Rewrite the listing below with every "computer-use agent" changed to "screen assistant", keeping everything else the same.

## start MATERIAL FOR THIS TASK

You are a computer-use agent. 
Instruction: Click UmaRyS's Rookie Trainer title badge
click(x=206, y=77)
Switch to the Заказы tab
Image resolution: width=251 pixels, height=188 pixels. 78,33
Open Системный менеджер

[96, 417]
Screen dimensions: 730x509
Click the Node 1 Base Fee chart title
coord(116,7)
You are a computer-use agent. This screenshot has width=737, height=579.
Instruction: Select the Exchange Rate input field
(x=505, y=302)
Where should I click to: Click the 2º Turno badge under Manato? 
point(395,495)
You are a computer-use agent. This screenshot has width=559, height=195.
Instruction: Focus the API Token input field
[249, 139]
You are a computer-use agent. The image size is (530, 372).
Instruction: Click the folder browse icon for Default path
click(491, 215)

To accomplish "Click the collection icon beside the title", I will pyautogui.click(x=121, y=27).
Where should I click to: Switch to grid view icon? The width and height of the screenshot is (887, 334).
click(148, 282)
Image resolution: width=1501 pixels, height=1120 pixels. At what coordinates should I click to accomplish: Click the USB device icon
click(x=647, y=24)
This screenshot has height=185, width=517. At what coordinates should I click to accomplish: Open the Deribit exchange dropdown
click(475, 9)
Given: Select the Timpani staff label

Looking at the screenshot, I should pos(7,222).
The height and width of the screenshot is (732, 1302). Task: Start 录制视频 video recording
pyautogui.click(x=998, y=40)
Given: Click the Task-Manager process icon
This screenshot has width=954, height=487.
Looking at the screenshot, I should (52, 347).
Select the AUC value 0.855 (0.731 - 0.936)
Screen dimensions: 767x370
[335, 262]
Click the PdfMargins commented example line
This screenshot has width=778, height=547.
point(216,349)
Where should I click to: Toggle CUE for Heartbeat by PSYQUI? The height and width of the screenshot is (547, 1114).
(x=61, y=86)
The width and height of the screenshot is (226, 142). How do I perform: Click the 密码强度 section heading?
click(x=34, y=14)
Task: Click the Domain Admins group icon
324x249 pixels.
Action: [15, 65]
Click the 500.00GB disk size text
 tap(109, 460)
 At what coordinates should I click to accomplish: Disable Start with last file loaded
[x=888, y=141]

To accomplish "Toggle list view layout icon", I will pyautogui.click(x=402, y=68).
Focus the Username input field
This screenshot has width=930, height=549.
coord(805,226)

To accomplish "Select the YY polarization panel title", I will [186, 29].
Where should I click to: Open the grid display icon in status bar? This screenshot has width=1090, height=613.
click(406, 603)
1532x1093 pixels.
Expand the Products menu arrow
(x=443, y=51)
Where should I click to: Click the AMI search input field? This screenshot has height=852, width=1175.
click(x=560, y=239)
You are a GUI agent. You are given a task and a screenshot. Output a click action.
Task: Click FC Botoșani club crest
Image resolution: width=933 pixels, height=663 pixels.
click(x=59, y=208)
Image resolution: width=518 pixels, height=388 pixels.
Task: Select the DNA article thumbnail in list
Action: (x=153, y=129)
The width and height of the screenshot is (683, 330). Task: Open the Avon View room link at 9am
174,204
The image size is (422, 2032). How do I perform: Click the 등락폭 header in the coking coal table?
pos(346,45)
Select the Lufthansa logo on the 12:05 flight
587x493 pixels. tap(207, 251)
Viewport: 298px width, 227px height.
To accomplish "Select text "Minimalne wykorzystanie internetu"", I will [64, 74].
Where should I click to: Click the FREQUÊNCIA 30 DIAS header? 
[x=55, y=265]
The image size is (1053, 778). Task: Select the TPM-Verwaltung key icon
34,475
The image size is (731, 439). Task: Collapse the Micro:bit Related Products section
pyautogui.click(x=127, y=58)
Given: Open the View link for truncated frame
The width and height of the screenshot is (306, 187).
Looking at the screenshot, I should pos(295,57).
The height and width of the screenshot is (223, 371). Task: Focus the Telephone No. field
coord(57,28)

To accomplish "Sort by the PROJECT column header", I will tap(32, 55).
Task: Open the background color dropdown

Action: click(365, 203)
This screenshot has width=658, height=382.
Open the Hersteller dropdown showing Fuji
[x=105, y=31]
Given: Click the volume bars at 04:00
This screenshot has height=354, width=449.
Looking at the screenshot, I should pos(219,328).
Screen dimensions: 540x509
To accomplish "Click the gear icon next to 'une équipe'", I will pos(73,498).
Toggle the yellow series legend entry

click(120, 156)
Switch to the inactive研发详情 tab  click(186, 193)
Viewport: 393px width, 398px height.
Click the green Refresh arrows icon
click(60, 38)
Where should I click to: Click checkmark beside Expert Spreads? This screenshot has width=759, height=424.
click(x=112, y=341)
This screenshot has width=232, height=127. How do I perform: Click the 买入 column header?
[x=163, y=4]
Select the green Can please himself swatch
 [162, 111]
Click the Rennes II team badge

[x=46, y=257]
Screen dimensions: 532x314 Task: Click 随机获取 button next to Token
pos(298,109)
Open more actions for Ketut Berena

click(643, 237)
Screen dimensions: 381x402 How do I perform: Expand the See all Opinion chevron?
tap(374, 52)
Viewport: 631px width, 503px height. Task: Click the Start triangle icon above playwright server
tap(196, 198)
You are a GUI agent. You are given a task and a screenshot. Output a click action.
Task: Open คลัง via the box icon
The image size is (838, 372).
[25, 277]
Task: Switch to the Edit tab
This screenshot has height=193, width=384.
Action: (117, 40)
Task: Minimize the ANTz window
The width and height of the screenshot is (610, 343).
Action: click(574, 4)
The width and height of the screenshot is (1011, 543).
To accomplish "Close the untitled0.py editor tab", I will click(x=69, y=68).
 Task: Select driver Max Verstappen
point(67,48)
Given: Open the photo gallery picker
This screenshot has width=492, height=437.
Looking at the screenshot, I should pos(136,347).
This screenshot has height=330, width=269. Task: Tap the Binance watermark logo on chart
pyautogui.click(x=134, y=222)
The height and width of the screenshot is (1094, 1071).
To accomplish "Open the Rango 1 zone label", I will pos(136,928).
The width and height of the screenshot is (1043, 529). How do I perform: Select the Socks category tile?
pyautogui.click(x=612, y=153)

## end MATERIAL FOR THIS TASK

EXPECTED ANSWER:
You are a screen assistant. 
Instruction: Click UmaRyS's Rookie Trainer title badge
click(x=206, y=77)
Switch to the Заказы tab
Image resolution: width=251 pixels, height=188 pixels. 78,33
Open Системный менеджер

[96, 417]
Screen dimensions: 730x509
Click the Node 1 Base Fee chart title
coord(116,7)
You are a screen assistant. This screenshot has width=737, height=579.
Instruction: Select the Exchange Rate input field
(x=505, y=302)
Where should I click to: Click the 2º Turno badge under Manato? 
point(395,495)
You are a screen assistant. This screenshot has width=559, height=195.
Instruction: Focus the API Token input field
[249, 139]
You are a screen assistant. The image size is (530, 372).
Instruction: Click the folder browse icon for Default path
click(491, 215)

To accomplish "Click the collection icon beside the title", I will pyautogui.click(x=121, y=27).
Where should I click to: Switch to grid view icon? The width and height of the screenshot is (887, 334).
click(148, 282)
Image resolution: width=1501 pixels, height=1120 pixels. At what coordinates should I click to accomplish: Click the USB device icon
click(x=647, y=24)
This screenshot has height=185, width=517. At what coordinates should I click to accomplish: Open the Deribit exchange dropdown
click(475, 9)
Given: Select the Timpani staff label

Looking at the screenshot, I should pos(7,222).
The height and width of the screenshot is (732, 1302). Task: Start 录制视频 video recording
pyautogui.click(x=998, y=40)
Given: Click the Task-Manager process icon
This screenshot has width=954, height=487.
Looking at the screenshot, I should (52, 347).
Select the AUC value 0.855 (0.731 - 0.936)
Screen dimensions: 767x370
[335, 262]
Click the PdfMargins commented example line
This screenshot has width=778, height=547.
point(216,349)
Where should I click to: Toggle CUE for Heartbeat by PSYQUI? The height and width of the screenshot is (547, 1114).
(x=61, y=86)
The width and height of the screenshot is (226, 142). How do I perform: Click the 密码强度 section heading?
click(x=34, y=14)
Task: Click the Domain Admins group icon
324x249 pixels.
Action: [15, 65]
Click the 500.00GB disk size text
 tap(109, 460)
 At what coordinates should I click to accomplish: Disable Start with last file loaded
[x=888, y=141]

To accomplish "Toggle list view layout icon", I will pyautogui.click(x=402, y=68).
Focus the Username input field
This screenshot has width=930, height=549.
coord(805,226)

To accomplish "Select the YY polarization panel title", I will [186, 29].
Where should I click to: Open the grid display icon in status bar? This screenshot has width=1090, height=613.
click(406, 603)
1532x1093 pixels.
Expand the Products menu arrow
(x=443, y=51)
Where should I click to: Click the AMI search input field? This screenshot has height=852, width=1175.
click(x=560, y=239)
You are a GUI agent. You are given a task and a screenshot. Output a click action.
Task: Click FC Botoșani club crest
Image resolution: width=933 pixels, height=663 pixels.
click(x=59, y=208)
Image resolution: width=518 pixels, height=388 pixels.
Task: Select the DNA article thumbnail in list
Action: (x=153, y=129)
The width and height of the screenshot is (683, 330). Task: Open the Avon View room link at 9am
174,204
The image size is (422, 2032). How do I perform: Click the 등락폭 header in the coking coal table?
pos(346,45)
Select the Lufthansa logo on the 12:05 flight
587x493 pixels. tap(207, 251)
Viewport: 298px width, 227px height.
To accomplish "Select text "Minimalne wykorzystanie internetu"", I will [64, 74].
Where should I click to: Click the FREQUÊNCIA 30 DIAS header? 
[x=55, y=265]
The image size is (1053, 778). Task: Select the TPM-Verwaltung key icon
34,475
The image size is (731, 439). Task: Collapse the Micro:bit Related Products section
pyautogui.click(x=127, y=58)
Given: Open the View link for truncated frame
The width and height of the screenshot is (306, 187).
Looking at the screenshot, I should pos(295,57).
The height and width of the screenshot is (223, 371). Task: Focus the Telephone No. field
coord(57,28)

To accomplish "Sort by the PROJECT column header", I will tap(32, 55).
Task: Open the background color dropdown

Action: click(365, 203)
This screenshot has width=658, height=382.
Open the Hersteller dropdown showing Fuji
[x=105, y=31]
Given: Click the volume bars at 04:00
This screenshot has height=354, width=449.
Looking at the screenshot, I should pos(219,328).
Screen dimensions: 540x509
To accomplish "Click the gear icon next to 'une équipe'", I will pos(73,498).
Toggle the yellow series legend entry

click(120, 156)
Switch to the inactive研发详情 tab  click(186, 193)
Viewport: 393px width, 398px height.
Click the green Refresh arrows icon
click(60, 38)
Where should I click to: Click checkmark beside Expert Spreads? This screenshot has width=759, height=424.
click(x=112, y=341)
This screenshot has width=232, height=127. How do I perform: Click the 买入 column header?
[x=163, y=4]
Select the green Can please himself swatch
 [162, 111]
Click the Rennes II team badge

[x=46, y=257]
Screen dimensions: 532x314 Task: Click 随机获取 button next to Token
pos(298,109)
Open more actions for Ketut Berena

click(643, 237)
Screen dimensions: 381x402 How do I perform: Expand the See all Opinion chevron?
tap(374, 52)
Viewport: 631px width, 503px height. Task: Click the Start triangle icon above playwright server
tap(196, 198)
You are a GUI agent. You are given a task and a screenshot. Output a click action.
Task: Open คลัง via the box icon
The image size is (838, 372).
[25, 277]
Task: Switch to the Edit tab
This screenshot has height=193, width=384.
Action: (117, 40)
Task: Minimize the ANTz window
The width and height of the screenshot is (610, 343).
Action: click(574, 4)
The width and height of the screenshot is (1011, 543).
To accomplish "Close the untitled0.py editor tab", I will click(x=69, y=68).
 Task: Select driver Max Verstappen
point(67,48)
Given: Open the photo gallery picker
This screenshot has width=492, height=437.
Looking at the screenshot, I should pos(136,347).
This screenshot has height=330, width=269. Task: Tap the Binance watermark logo on chart
pyautogui.click(x=134, y=222)
The height and width of the screenshot is (1094, 1071).
To accomplish "Open the Rango 1 zone label", I will pos(136,928).
The width and height of the screenshot is (1043, 529). How do I perform: Select the Socks category tile?
pyautogui.click(x=612, y=153)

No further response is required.